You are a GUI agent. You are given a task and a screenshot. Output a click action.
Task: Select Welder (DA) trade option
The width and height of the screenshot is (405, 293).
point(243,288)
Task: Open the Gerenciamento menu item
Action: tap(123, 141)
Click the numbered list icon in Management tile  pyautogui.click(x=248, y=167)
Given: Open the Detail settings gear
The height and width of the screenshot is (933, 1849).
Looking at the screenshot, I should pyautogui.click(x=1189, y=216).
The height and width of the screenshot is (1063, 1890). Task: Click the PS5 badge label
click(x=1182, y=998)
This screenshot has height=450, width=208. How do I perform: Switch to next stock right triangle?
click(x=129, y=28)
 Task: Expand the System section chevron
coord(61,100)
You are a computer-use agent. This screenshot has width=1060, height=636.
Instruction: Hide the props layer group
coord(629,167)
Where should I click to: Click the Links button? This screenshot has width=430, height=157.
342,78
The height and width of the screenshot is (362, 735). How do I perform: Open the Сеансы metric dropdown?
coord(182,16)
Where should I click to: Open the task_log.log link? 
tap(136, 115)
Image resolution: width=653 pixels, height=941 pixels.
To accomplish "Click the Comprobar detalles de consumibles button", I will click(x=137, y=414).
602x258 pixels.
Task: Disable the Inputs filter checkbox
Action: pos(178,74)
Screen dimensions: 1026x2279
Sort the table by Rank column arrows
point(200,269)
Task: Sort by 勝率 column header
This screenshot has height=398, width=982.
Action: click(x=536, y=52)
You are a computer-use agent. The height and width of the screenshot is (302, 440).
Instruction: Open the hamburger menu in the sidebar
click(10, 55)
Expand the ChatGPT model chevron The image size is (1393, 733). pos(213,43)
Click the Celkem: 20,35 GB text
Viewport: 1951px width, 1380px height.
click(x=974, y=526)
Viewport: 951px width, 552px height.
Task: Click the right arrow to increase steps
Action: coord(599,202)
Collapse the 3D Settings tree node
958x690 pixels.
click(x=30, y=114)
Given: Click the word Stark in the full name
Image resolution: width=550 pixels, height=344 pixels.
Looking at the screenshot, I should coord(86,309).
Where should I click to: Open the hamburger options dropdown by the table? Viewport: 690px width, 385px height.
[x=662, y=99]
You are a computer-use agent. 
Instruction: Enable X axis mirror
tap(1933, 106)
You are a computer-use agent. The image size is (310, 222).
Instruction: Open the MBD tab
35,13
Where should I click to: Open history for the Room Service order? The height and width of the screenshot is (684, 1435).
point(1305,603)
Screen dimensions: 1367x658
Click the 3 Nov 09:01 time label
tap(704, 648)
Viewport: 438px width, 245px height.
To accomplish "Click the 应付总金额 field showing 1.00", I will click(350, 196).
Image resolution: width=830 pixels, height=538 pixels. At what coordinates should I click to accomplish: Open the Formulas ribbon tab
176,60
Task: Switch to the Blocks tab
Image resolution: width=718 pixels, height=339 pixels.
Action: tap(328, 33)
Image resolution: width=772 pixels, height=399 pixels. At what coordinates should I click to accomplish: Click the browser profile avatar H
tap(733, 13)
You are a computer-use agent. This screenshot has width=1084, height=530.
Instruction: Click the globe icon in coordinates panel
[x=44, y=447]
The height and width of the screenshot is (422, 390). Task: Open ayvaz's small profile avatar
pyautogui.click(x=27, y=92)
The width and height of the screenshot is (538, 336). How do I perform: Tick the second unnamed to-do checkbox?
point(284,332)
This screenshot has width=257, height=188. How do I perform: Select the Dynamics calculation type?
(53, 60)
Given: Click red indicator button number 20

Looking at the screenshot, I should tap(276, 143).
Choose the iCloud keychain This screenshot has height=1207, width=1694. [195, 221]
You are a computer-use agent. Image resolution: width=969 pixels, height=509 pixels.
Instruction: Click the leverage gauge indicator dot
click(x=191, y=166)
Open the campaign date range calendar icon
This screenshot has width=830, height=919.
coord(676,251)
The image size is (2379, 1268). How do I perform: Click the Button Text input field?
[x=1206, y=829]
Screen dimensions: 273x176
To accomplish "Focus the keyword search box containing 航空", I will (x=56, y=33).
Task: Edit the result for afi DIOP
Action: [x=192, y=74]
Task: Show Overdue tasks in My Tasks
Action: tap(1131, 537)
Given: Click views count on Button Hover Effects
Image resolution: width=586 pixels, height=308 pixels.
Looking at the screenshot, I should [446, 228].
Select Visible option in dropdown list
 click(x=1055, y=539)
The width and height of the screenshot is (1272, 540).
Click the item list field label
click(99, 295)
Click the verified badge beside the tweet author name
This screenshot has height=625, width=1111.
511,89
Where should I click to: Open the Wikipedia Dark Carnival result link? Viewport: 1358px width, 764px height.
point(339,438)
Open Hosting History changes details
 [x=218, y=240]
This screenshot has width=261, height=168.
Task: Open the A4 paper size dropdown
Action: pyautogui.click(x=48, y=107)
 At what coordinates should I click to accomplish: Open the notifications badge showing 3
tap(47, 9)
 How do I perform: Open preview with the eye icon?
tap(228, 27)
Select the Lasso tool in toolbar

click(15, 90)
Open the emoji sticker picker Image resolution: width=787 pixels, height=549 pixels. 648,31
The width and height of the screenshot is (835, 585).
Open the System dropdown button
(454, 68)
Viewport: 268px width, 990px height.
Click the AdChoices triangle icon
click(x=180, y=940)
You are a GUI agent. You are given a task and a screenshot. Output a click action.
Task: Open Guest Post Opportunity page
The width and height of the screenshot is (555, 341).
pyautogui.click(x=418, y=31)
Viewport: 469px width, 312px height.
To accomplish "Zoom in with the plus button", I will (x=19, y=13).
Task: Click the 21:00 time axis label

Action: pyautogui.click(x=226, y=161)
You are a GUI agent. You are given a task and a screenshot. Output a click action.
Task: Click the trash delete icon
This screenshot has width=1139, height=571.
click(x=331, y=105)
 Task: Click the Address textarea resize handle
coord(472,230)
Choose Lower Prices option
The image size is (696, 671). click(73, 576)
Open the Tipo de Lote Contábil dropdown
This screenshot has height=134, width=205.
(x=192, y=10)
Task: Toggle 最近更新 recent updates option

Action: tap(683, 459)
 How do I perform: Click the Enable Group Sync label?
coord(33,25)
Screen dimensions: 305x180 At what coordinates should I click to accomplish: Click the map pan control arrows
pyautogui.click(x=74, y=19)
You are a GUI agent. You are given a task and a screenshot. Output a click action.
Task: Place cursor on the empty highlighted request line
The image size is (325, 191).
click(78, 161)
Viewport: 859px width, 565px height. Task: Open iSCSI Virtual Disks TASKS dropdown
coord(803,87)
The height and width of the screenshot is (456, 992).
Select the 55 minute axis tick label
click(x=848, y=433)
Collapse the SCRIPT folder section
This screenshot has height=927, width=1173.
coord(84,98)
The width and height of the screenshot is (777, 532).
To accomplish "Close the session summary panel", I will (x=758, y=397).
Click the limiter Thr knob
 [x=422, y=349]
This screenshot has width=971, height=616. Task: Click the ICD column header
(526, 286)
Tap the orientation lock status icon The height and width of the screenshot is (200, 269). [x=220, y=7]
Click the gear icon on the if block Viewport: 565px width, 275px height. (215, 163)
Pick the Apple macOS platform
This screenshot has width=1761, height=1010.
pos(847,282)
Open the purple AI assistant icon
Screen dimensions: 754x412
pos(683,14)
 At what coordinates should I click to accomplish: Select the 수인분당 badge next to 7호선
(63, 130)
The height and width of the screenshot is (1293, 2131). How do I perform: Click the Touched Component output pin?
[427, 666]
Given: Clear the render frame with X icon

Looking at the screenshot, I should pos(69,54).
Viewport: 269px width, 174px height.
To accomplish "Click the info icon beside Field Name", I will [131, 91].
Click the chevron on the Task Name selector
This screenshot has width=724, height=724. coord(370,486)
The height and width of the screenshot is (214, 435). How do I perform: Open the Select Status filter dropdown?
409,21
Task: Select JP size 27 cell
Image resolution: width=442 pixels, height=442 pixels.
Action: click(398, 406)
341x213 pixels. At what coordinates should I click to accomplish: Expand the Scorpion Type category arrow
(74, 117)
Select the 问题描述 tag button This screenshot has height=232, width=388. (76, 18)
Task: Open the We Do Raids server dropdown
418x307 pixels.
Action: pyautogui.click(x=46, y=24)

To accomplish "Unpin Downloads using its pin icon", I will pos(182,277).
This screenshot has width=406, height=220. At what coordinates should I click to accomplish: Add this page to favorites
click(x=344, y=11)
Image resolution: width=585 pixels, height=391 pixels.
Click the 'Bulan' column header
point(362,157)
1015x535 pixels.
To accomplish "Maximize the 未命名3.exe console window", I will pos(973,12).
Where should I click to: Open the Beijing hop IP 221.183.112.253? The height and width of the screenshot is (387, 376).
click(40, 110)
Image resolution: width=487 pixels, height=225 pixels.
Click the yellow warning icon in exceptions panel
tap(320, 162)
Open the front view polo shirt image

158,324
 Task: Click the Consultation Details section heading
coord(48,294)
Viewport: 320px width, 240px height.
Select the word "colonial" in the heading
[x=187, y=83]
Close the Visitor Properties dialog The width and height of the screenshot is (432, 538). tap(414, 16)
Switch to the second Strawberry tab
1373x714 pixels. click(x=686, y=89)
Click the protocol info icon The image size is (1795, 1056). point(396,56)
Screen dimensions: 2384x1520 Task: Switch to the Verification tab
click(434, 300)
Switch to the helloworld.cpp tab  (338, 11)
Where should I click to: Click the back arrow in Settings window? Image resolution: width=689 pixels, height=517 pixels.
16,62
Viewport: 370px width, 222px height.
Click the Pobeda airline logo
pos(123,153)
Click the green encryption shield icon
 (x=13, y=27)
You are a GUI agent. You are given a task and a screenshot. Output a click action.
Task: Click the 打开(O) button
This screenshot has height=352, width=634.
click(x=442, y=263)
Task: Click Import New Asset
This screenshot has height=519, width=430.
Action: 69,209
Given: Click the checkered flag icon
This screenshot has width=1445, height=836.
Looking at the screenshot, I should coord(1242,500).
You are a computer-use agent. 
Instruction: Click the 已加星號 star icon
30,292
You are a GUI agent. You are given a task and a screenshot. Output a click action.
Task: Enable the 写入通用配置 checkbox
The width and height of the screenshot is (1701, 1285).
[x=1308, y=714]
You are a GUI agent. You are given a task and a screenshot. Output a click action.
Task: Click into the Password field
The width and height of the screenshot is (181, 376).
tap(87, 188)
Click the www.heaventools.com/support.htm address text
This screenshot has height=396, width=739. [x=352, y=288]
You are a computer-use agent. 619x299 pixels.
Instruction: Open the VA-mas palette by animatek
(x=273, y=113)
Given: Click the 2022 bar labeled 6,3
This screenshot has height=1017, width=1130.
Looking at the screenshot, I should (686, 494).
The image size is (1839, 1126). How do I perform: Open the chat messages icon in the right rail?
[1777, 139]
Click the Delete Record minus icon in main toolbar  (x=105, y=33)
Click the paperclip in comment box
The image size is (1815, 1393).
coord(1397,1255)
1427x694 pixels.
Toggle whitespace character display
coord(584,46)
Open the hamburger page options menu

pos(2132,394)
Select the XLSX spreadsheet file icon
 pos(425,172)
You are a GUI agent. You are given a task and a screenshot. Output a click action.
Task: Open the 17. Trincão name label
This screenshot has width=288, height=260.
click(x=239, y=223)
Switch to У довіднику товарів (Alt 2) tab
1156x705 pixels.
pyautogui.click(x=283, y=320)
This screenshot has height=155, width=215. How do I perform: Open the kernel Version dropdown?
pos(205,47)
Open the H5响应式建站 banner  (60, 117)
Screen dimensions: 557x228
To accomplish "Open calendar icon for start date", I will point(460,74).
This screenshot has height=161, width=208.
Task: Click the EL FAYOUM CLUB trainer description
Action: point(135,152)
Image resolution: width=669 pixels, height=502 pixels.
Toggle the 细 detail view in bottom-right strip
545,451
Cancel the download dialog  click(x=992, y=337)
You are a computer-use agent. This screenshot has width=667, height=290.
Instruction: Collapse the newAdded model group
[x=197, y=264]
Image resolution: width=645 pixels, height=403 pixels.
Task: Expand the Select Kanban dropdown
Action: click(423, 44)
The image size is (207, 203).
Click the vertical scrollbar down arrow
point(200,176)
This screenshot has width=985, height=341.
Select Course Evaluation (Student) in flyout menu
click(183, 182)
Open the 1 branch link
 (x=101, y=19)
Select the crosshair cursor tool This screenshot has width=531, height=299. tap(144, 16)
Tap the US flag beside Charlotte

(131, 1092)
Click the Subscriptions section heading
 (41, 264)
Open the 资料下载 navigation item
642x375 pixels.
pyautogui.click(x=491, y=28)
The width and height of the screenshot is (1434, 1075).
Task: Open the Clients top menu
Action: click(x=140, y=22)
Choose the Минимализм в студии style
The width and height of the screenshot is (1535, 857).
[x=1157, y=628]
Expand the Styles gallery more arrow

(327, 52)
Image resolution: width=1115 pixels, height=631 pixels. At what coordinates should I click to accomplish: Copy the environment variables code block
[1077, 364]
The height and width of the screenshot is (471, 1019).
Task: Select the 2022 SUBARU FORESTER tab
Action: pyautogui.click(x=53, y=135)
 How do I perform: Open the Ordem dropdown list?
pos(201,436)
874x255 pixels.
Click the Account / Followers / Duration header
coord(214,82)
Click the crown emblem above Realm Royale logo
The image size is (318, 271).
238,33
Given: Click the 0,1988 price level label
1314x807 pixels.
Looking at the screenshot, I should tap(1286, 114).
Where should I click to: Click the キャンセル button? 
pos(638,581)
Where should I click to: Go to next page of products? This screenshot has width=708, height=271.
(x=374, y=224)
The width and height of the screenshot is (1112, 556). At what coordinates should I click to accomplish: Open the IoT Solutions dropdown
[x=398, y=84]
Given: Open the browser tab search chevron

_ _ _ _ _ _ _

* **Given instruction**:
Copy out the lines word for word, starting with the line containing "Where should I click to: Click the Links" and ending with the line containing "Looking at the screenshot, I should coord(86,309).".

* **Solution to this exercise**:
Where should I click to: Click the Links button? This screenshot has width=430, height=157.
342,78
The height and width of the screenshot is (362, 735). How do I perform: Open the Сеансы metric dropdown?
coord(182,16)
Where should I click to: Open the task_log.log link? 
tap(136, 115)
Image resolution: width=653 pixels, height=941 pixels.
To accomplish "Click the Comprobar detalles de consumibles button", I will click(x=137, y=414).
602x258 pixels.
Task: Disable the Inputs filter checkbox
Action: pos(178,74)
Screen dimensions: 1026x2279
Sort the table by Rank column arrows
point(200,269)
Task: Sort by 勝率 column header
This screenshot has height=398, width=982.
Action: click(x=536, y=52)
You are a computer-use agent. The height and width of the screenshot is (302, 440).
Instruction: Open the hamburger menu in the sidebar
click(10, 55)
Expand the ChatGPT model chevron The image size is (1393, 733). pos(213,43)
Click the Celkem: 20,35 GB text
Viewport: 1951px width, 1380px height.
click(x=974, y=526)
Viewport: 951px width, 552px height.
Task: Click the right arrow to increase steps
Action: coord(599,202)
Collapse the 3D Settings tree node
958x690 pixels.
click(x=30, y=114)
Given: Click the word Stark in the full name
Image resolution: width=550 pixels, height=344 pixels.
Looking at the screenshot, I should coord(86,309).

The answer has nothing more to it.